# YOUR OBJECTIVE
A line below contains "You are a computer-use agent. Screen", and a later one contains "You are a computer-use agent. The image". Repeat both, with every line between them, exactly.

# EXERCISE DATA
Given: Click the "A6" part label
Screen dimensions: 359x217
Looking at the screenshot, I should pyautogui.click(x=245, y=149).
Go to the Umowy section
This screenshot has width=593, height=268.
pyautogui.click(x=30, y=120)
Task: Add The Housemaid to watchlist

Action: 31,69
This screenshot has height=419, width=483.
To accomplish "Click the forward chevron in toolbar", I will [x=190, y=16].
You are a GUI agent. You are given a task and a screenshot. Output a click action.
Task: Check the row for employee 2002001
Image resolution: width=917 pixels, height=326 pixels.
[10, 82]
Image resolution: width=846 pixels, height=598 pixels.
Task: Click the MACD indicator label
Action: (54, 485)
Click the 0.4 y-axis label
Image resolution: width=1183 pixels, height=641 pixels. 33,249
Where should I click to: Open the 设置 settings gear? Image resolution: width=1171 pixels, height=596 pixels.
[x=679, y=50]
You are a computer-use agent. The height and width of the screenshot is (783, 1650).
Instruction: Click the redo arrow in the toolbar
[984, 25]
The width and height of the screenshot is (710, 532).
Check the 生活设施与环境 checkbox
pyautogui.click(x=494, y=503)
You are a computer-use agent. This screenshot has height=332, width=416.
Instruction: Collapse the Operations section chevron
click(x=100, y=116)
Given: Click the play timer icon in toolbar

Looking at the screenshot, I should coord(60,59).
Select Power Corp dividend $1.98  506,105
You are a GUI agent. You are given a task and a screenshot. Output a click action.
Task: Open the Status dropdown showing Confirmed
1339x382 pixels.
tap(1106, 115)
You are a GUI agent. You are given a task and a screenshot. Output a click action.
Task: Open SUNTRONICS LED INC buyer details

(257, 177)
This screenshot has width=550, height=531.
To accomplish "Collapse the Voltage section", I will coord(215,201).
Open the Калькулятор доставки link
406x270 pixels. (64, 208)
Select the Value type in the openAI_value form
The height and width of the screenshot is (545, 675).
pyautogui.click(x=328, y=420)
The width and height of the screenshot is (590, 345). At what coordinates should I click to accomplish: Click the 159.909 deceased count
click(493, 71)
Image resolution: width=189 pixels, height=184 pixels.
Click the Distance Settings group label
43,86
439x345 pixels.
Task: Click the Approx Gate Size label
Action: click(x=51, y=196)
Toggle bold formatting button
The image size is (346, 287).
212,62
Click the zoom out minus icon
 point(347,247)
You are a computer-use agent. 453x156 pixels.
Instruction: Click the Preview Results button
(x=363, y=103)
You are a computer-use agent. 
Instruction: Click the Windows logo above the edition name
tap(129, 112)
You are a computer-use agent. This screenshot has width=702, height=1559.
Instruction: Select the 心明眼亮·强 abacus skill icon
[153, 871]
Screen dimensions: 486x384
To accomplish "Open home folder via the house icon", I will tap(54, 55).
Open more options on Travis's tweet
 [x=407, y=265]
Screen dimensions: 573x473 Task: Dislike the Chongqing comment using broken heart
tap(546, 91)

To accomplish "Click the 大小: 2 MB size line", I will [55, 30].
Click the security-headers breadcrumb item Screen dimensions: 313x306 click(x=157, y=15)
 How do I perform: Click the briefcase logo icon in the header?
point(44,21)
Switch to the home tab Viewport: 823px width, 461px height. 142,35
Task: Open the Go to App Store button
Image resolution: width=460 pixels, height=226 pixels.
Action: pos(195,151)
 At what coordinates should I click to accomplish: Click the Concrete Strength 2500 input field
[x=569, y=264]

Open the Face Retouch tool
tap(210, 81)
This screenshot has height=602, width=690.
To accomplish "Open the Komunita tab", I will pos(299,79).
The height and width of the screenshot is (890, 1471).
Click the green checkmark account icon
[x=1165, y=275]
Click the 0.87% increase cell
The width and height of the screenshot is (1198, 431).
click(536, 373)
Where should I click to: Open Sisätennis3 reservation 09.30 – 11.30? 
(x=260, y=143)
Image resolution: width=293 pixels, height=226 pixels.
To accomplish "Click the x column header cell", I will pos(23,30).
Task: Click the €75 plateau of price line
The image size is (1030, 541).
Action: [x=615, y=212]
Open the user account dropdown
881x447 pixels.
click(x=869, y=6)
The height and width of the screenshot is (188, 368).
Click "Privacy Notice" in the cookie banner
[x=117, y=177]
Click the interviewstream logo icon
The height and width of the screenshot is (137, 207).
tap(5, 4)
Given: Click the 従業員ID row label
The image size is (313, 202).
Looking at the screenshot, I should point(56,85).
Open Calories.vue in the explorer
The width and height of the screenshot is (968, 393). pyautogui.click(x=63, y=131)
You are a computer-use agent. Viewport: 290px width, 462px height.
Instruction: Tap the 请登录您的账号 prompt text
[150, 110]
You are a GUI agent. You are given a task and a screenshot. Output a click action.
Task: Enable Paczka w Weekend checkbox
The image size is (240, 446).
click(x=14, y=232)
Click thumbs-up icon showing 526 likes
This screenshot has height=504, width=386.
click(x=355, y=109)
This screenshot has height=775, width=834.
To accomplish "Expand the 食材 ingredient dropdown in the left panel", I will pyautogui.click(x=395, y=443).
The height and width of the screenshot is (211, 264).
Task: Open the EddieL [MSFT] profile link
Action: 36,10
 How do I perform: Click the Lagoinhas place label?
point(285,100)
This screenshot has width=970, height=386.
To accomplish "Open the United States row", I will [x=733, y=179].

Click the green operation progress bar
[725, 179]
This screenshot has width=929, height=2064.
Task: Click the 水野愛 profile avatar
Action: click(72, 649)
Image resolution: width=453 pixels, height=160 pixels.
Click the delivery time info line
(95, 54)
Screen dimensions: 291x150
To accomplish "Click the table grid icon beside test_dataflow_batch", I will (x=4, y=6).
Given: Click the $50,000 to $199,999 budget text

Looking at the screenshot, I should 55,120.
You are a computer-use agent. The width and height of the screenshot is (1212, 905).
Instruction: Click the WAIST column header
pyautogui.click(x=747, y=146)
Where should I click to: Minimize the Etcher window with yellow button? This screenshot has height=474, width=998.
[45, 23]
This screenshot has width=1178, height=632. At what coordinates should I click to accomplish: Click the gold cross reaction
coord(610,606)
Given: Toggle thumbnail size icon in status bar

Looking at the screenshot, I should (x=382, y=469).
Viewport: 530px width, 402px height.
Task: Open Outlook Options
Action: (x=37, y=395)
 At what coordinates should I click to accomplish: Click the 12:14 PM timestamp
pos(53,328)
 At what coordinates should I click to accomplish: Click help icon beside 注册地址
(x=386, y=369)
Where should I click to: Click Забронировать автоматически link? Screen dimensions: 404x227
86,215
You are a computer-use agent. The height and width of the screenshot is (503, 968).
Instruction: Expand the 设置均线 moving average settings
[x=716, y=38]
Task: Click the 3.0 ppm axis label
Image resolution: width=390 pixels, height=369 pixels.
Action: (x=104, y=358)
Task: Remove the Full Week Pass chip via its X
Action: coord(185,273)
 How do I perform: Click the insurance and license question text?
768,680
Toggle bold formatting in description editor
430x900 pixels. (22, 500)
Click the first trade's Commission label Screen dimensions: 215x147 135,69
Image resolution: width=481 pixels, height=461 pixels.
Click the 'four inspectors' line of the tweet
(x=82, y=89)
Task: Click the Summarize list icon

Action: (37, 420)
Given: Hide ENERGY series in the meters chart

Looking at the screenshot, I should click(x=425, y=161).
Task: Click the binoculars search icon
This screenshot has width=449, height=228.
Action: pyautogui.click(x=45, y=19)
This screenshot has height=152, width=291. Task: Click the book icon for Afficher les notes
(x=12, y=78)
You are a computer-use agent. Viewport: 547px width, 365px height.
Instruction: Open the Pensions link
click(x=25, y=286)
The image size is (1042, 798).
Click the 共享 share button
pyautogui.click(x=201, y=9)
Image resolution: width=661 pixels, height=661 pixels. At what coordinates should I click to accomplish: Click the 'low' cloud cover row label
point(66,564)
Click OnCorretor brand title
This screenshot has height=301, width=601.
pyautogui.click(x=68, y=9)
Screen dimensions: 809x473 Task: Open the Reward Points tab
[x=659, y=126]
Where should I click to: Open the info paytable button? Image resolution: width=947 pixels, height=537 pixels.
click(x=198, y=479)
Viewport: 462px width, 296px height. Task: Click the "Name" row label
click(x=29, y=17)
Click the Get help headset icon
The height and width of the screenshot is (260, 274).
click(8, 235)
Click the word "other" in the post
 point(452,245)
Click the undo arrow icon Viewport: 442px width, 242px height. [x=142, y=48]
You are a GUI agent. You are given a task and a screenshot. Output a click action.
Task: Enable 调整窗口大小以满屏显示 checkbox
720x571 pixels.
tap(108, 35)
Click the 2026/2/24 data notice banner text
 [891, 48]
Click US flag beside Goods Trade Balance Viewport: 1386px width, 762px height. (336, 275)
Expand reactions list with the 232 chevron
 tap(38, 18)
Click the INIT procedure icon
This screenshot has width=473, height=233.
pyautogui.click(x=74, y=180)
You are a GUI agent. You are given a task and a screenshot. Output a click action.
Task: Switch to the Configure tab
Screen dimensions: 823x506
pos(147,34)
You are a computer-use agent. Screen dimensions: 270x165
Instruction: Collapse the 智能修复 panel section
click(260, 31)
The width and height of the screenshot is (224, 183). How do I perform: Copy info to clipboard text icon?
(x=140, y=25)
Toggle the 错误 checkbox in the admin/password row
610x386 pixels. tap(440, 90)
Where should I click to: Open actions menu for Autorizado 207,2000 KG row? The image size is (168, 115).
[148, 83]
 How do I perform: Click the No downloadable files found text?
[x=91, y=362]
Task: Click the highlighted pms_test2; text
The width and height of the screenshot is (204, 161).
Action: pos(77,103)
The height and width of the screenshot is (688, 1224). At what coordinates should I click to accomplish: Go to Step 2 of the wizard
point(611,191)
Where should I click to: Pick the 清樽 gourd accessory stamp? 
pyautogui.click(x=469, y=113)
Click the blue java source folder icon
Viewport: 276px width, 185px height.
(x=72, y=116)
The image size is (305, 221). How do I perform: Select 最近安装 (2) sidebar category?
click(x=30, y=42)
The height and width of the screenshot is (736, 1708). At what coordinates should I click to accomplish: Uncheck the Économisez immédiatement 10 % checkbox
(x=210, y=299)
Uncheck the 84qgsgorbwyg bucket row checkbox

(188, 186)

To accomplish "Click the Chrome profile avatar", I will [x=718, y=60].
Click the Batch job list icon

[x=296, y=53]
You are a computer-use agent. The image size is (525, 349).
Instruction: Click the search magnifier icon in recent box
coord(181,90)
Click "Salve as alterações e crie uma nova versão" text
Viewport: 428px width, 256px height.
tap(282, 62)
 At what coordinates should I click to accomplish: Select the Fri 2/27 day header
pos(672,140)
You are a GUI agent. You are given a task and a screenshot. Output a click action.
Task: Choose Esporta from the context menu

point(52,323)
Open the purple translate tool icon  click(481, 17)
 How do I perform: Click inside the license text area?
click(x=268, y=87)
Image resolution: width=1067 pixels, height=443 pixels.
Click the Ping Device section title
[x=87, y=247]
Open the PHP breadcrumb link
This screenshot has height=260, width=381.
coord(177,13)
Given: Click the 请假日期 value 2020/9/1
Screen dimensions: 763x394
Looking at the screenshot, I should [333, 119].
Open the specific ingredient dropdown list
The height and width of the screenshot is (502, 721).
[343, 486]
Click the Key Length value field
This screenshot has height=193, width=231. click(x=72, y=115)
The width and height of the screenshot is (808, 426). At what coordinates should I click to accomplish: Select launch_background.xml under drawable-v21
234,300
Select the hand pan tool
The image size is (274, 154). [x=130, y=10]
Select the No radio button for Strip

# WRITTEN RESPONSE
You are a computer-use agent. Screen dimensions: 270x165
Instruction: Collapse the 智能修复 panel section
click(260, 31)
The width and height of the screenshot is (224, 183). How do I perform: Copy info to clipboard text icon?
(x=140, y=25)
Toggle the 错误 checkbox in the admin/password row
610x386 pixels. tap(440, 90)
Where should I click to: Open actions menu for Autorizado 207,2000 KG row? The image size is (168, 115).
[148, 83]
 How do I perform: Click the No downloadable files found text?
[x=91, y=362]
Task: Click the highlighted pms_test2; text
The width and height of the screenshot is (204, 161).
Action: pos(77,103)
The height and width of the screenshot is (688, 1224). At what coordinates should I click to accomplish: Go to Step 2 of the wizard
point(611,191)
Where should I click to: Pick the 清樽 gourd accessory stamp? 
pyautogui.click(x=469, y=113)
Click the blue java source folder icon
Viewport: 276px width, 185px height.
(x=72, y=116)
The image size is (305, 221). How do I perform: Select 最近安装 (2) sidebar category?
click(x=30, y=42)
The height and width of the screenshot is (736, 1708). At what coordinates should I click to accomplish: Uncheck the Économisez immédiatement 10 % checkbox
(x=210, y=299)
Uncheck the 84qgsgorbwyg bucket row checkbox

(188, 186)

To accomplish "Click the Chrome profile avatar", I will [x=718, y=60].
Click the Batch job list icon

[x=296, y=53]
You are a computer-use agent. The image size is (525, 349).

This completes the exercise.